Records of target positions
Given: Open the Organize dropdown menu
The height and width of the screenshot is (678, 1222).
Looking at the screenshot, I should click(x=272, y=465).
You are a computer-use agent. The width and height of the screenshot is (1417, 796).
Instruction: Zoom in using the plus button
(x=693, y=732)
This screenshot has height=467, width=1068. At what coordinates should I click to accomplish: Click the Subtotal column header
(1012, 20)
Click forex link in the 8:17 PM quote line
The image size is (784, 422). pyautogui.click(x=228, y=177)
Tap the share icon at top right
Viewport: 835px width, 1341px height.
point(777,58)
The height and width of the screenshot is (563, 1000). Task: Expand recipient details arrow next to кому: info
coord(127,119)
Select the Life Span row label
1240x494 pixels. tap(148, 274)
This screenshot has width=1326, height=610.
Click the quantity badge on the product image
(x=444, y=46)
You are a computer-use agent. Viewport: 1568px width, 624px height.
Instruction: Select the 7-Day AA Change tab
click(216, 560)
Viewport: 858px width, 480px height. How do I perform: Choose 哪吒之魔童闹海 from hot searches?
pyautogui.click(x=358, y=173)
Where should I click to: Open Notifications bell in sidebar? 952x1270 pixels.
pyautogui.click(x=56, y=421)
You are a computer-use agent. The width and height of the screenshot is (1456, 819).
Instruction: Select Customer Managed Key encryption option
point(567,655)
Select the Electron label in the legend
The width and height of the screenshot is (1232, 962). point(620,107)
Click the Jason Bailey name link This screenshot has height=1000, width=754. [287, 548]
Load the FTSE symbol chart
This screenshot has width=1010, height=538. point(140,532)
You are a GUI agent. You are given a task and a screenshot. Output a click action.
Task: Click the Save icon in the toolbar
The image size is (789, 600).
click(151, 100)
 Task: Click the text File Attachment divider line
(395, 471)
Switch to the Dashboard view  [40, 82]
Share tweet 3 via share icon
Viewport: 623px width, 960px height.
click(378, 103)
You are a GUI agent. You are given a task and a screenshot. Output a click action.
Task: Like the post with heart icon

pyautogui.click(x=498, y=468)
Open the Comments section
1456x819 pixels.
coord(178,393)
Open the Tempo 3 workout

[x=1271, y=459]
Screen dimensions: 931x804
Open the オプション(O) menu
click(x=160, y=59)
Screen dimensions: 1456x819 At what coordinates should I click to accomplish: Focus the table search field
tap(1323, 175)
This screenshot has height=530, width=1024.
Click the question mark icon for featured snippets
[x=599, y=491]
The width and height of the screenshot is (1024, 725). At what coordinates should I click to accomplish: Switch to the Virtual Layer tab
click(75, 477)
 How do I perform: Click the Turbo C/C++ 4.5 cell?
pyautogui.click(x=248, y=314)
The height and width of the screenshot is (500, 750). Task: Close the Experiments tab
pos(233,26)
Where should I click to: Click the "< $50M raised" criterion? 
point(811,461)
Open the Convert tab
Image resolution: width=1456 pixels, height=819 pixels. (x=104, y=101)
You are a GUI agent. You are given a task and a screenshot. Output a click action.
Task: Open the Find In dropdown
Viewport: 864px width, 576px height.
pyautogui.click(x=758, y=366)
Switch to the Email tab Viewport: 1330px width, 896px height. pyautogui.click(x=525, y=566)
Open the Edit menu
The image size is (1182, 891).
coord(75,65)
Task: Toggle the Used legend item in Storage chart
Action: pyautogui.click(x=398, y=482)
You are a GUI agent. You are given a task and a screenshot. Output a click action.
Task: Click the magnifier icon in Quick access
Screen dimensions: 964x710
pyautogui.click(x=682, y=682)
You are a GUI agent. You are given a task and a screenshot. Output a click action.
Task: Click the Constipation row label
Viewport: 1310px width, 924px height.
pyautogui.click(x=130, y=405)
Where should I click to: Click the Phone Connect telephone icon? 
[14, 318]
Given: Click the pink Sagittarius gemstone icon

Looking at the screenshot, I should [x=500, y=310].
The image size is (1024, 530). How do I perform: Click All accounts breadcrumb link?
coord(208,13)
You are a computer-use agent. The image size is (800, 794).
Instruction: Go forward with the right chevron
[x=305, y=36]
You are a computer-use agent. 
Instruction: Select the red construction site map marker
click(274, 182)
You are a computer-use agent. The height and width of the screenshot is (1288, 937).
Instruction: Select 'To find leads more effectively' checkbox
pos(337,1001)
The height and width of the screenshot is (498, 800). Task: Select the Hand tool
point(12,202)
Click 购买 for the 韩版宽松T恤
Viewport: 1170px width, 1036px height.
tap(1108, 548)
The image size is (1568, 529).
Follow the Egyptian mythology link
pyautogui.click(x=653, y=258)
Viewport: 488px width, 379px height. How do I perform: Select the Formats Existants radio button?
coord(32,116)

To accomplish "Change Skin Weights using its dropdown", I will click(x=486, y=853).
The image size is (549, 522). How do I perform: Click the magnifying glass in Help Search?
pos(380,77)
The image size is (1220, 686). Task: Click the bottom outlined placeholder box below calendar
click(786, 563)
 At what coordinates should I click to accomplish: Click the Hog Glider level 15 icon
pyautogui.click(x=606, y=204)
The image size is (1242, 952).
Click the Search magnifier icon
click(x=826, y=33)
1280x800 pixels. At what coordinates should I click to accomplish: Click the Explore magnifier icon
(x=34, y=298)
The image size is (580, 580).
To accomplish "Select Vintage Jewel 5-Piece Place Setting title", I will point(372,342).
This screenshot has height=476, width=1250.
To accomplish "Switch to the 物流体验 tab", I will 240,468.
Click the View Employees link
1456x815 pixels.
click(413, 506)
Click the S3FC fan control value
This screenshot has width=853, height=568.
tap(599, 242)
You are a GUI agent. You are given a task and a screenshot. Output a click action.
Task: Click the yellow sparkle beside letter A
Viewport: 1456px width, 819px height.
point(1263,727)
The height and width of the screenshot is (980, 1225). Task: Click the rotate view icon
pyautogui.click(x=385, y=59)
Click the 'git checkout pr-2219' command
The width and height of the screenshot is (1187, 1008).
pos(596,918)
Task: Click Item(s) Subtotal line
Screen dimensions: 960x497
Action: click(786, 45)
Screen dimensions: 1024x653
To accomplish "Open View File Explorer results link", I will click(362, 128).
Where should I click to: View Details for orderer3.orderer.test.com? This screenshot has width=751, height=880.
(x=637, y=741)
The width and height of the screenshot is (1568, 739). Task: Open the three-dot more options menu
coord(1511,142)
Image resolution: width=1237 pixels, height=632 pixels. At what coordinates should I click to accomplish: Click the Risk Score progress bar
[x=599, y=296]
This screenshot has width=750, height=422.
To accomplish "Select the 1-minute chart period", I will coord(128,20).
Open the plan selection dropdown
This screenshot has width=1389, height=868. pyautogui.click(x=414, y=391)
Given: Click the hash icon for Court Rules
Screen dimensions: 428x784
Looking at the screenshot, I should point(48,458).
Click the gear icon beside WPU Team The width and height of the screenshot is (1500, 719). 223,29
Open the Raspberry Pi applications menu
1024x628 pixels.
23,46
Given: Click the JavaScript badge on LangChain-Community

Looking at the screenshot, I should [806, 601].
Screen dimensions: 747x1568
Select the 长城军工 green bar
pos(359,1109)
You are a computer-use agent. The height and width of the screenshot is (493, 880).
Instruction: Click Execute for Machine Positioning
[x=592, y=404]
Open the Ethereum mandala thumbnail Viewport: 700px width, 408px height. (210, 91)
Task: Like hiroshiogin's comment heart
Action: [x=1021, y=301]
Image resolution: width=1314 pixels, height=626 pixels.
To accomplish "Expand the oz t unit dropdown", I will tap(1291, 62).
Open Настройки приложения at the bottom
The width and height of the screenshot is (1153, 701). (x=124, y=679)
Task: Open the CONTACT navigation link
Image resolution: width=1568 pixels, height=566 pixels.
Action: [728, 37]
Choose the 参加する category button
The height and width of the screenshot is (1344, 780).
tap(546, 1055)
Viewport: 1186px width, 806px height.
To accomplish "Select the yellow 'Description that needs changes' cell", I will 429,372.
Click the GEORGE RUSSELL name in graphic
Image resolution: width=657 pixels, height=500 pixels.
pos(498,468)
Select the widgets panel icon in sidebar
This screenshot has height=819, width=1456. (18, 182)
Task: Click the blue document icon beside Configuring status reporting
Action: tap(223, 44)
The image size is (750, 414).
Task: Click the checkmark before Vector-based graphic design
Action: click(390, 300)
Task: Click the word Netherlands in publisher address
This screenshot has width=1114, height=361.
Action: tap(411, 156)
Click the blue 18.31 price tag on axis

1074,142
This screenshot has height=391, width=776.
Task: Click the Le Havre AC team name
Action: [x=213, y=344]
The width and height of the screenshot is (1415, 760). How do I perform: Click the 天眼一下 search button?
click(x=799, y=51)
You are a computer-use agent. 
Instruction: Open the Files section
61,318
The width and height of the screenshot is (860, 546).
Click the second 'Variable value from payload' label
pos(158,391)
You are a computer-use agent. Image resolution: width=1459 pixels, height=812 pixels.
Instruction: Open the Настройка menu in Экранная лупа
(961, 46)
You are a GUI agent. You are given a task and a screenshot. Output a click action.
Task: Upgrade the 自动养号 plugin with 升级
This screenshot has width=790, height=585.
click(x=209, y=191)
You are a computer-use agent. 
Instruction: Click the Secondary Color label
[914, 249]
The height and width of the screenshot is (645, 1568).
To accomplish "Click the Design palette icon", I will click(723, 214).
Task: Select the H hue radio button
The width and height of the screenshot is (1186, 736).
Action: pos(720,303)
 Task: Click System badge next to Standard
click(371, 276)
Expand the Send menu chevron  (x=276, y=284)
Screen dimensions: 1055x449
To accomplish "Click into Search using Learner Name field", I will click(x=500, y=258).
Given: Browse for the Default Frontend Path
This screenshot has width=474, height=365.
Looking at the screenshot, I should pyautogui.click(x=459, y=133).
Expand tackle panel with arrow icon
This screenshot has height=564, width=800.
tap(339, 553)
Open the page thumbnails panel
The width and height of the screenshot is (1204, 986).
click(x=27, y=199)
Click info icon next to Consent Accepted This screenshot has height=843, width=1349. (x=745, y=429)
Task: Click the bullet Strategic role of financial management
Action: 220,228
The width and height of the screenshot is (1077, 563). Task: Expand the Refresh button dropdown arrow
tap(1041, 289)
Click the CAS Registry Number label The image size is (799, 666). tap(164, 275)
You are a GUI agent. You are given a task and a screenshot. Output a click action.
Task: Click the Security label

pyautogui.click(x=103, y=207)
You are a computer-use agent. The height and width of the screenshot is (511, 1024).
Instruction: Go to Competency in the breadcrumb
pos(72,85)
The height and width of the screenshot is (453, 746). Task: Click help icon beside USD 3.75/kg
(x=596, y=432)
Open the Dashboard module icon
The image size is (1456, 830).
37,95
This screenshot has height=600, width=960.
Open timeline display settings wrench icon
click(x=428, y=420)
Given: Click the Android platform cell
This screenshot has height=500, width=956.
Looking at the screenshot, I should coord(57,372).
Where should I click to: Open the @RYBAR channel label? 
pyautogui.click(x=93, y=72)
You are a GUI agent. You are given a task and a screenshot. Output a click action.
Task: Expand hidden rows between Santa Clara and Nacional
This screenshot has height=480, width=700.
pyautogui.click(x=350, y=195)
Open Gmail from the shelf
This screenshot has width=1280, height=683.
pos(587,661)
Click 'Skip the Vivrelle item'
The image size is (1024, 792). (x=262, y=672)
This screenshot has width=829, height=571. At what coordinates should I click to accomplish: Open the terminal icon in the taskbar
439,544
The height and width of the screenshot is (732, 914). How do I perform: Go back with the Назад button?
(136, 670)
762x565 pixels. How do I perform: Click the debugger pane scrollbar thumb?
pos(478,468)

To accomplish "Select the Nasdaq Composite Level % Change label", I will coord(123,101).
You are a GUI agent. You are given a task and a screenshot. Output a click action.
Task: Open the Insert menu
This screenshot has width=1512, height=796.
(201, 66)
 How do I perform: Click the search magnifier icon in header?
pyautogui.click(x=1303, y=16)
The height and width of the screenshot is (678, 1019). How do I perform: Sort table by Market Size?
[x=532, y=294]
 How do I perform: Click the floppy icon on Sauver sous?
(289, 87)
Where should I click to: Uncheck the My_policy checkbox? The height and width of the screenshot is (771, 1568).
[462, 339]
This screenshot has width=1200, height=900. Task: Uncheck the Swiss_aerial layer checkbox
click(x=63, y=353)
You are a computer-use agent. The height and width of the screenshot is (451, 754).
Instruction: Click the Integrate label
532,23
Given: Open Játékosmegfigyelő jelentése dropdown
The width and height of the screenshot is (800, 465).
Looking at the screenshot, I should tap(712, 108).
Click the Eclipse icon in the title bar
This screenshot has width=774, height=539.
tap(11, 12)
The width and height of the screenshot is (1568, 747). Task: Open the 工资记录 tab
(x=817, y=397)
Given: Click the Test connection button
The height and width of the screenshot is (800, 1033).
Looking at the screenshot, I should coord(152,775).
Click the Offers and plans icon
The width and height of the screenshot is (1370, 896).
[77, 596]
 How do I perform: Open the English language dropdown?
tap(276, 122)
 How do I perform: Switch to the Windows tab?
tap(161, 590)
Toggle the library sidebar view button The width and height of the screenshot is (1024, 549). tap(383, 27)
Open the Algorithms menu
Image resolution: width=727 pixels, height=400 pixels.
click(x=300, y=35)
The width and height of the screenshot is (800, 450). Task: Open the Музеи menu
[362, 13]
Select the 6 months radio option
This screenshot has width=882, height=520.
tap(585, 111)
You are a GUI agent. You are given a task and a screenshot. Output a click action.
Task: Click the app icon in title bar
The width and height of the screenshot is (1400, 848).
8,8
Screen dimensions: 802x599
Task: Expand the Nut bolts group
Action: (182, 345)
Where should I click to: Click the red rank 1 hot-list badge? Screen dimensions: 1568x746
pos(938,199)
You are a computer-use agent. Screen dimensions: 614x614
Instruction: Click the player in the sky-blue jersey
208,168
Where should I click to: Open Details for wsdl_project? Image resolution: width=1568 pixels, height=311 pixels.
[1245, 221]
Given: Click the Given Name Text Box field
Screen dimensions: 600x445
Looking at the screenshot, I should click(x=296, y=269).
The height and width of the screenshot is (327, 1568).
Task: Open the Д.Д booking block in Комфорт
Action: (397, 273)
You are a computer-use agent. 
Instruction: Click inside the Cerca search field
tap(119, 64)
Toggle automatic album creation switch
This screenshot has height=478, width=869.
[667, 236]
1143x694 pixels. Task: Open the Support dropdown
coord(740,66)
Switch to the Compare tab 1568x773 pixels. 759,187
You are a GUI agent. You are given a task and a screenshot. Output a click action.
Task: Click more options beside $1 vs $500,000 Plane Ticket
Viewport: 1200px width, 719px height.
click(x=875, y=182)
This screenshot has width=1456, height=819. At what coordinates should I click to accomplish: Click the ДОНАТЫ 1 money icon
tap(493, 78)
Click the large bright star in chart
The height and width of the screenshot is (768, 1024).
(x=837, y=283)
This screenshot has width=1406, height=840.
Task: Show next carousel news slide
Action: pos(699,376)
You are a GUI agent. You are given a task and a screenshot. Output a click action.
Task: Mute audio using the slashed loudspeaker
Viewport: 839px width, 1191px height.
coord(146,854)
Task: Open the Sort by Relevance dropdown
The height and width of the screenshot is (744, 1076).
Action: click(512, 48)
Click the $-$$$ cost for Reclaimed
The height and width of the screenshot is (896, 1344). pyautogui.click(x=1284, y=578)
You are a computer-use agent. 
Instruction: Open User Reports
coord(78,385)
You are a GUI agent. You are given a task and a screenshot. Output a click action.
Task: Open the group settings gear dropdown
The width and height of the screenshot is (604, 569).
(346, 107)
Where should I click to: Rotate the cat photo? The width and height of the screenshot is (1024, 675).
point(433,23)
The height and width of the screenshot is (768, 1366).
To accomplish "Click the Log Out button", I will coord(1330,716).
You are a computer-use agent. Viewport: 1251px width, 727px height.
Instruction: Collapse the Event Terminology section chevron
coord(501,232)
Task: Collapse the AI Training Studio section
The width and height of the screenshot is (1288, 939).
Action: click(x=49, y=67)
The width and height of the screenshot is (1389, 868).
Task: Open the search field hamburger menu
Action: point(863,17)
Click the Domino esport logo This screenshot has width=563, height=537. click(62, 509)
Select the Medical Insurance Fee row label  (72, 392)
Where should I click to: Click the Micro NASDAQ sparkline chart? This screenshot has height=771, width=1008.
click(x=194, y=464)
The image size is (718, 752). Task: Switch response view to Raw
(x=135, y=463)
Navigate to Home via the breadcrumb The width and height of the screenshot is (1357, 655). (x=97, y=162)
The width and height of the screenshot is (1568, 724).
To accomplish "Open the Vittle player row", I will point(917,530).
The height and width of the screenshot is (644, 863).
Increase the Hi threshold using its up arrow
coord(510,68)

TO BE DONE:
Render the items from the line with "The image size is (1568, 529)." to the line with "will click(362, 128)." as a numbered list. Include both of those lines and omit blank lines.

ANSWER FOR THE TASK:
1. The image size is (1568, 529).
2. Follow the Egyptian mythology link
3. pyautogui.click(x=653, y=258)
4. Viewport: 488px width, 379px height. How do I perform: Select the Formats Existants radio button?
5. coord(32,116)
6. To accomplish "Change Skin Weights using its dropdown", I will click(x=486, y=853).
7. The image size is (549, 522). How do I perform: Click the magnifying glass in Help Search?
8. pos(380,77)
9. The image size is (1220, 686). Task: Click the bottom outlined placeholder box below calendar
10. click(786, 563)
11.  At what coordinates should I click to accomplish: Click the Hog Glider level 15 icon
12. pyautogui.click(x=606, y=204)
13. The image size is (1242, 952).
14. Click the Search magnifier icon
15. click(x=826, y=33)
16. 1280x800 pixels. At what coordinates should I click to accomplish: Click the Explore magnifier icon
17. (x=34, y=298)
18. The image size is (580, 580).
19. To accomplish "Select Vintage Jewel 5-Piece Place Setting title", I will point(372,342).
20. This screenshot has height=476, width=1250.
21. To accomplish "Switch to the 物流体验 tab", I will 240,468.
22. Click the View Employees link
23. 1456x815 pixels.
24. click(413, 506)
25. Click the S3FC fan control value
26. This screenshot has width=853, height=568.
27. tap(599, 242)
28. You are a GUI agent. You are given a task and a screenshot. Output a click action.
29. Task: Click the yellow sparkle beside letter A
30. Viewport: 1456px width, 819px height.
31. point(1263,727)
32. The height and width of the screenshot is (980, 1225). Task: Click the rotate view icon
33. pyautogui.click(x=385, y=59)
34. Click the 'git checkout pr-2219' command
35. The width and height of the screenshot is (1187, 1008).
36. pos(596,918)
37. Task: Click Item(s) Subtotal line
38. Screen dimensions: 960x497
39. Action: click(786, 45)
40. Screen dimensions: 1024x653
41. To accomplish "Open View File Explorer results link", I will click(362, 128).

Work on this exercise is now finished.